SPDR Consumer Discretionary Select Sector Fund (NYSE: XLY) has "provided early leadership over recent years," said Tarquin Coe at Investors Intelligence in a subscriber note Friday. (See "Target Sales, ADP Report Fire Up Retail ETFs.")

"It led out of the bear market lows in 2008," he wrote. "In December last year it deteriorated on a relative basis -- months ahead of the S&P 500 correcting. Recent trading shows XLY breaking out to new all-time price highs, taking out its early May high last week. The relative chart against the S&P 500 is also making new highs, eclipsing December's peak. Today is seeing a pull-back to test prior resistance from May and that level should now offer support.”

The Dow Jones Industrial Average lost about 100 points Friday after the Labor Department said the U.S. economy added only 18,000 jobs last month, well below expectations. (See "Stock ETFs Fall, Treasuries Rally After Dismal Jobs Report.")

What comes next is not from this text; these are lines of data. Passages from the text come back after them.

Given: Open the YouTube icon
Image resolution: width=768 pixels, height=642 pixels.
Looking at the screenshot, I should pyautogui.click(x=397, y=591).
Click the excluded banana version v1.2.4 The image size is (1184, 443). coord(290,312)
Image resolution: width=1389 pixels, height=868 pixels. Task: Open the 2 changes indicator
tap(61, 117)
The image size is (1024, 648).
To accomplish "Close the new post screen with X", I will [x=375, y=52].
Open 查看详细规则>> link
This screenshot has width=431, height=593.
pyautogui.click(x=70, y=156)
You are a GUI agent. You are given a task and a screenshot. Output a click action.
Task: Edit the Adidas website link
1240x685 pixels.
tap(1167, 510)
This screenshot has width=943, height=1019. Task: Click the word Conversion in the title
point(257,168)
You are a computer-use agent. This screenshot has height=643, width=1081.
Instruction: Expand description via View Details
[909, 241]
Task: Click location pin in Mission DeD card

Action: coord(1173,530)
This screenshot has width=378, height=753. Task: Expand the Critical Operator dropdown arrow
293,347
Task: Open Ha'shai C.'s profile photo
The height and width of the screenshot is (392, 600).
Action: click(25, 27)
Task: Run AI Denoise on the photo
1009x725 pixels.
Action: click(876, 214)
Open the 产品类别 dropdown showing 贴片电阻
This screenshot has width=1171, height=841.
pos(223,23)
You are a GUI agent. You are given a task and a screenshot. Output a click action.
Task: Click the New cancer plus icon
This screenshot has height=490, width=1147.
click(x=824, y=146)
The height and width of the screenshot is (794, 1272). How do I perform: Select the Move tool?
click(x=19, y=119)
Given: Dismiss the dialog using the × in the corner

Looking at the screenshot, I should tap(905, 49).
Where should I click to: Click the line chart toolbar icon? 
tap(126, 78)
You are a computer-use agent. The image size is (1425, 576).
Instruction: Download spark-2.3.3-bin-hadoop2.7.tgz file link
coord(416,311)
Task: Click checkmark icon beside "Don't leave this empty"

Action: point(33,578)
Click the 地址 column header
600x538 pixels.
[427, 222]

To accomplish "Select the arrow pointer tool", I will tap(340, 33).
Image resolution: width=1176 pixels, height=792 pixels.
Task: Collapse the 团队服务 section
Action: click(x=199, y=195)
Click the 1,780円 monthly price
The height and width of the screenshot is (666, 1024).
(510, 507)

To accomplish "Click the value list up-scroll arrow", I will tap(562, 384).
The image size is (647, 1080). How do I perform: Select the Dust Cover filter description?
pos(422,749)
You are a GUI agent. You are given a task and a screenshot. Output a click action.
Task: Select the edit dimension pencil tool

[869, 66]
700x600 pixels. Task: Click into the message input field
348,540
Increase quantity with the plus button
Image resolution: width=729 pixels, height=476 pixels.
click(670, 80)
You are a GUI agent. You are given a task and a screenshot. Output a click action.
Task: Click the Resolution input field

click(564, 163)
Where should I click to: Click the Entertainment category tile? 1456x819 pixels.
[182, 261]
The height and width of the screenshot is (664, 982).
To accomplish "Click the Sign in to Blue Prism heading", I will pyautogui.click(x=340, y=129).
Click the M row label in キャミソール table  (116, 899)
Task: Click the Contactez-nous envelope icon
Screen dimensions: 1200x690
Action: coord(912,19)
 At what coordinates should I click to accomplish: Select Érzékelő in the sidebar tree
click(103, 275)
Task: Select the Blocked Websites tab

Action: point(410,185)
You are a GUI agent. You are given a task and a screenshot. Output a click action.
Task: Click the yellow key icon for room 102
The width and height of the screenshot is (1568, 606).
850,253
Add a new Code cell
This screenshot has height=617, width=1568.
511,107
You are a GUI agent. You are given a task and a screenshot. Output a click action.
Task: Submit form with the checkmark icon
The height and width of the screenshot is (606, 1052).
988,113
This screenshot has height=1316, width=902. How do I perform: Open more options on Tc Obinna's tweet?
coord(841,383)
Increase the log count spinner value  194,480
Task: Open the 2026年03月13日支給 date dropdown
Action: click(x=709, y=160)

"This morning's June jobs report was awful," Coe said. "However, equity indexes are off their morning lows and are now only down around 1%. Given the recent run one would expect carnage. That suggests that the internal health of the market is resilient and that the bounce since the late June low is for real rather than just a freak oversold bounce."

Also Friday, closely watched Apple shares scratched out gains in the face of a down market.

"Today the stock is in the green and outperforming, just as it has been doing for the past week," the analyst said. "Price action snoozed since February and in doing so weaker holders would have moved on. An indication of that is the perkier action since the 200-day exponential moving average was tested."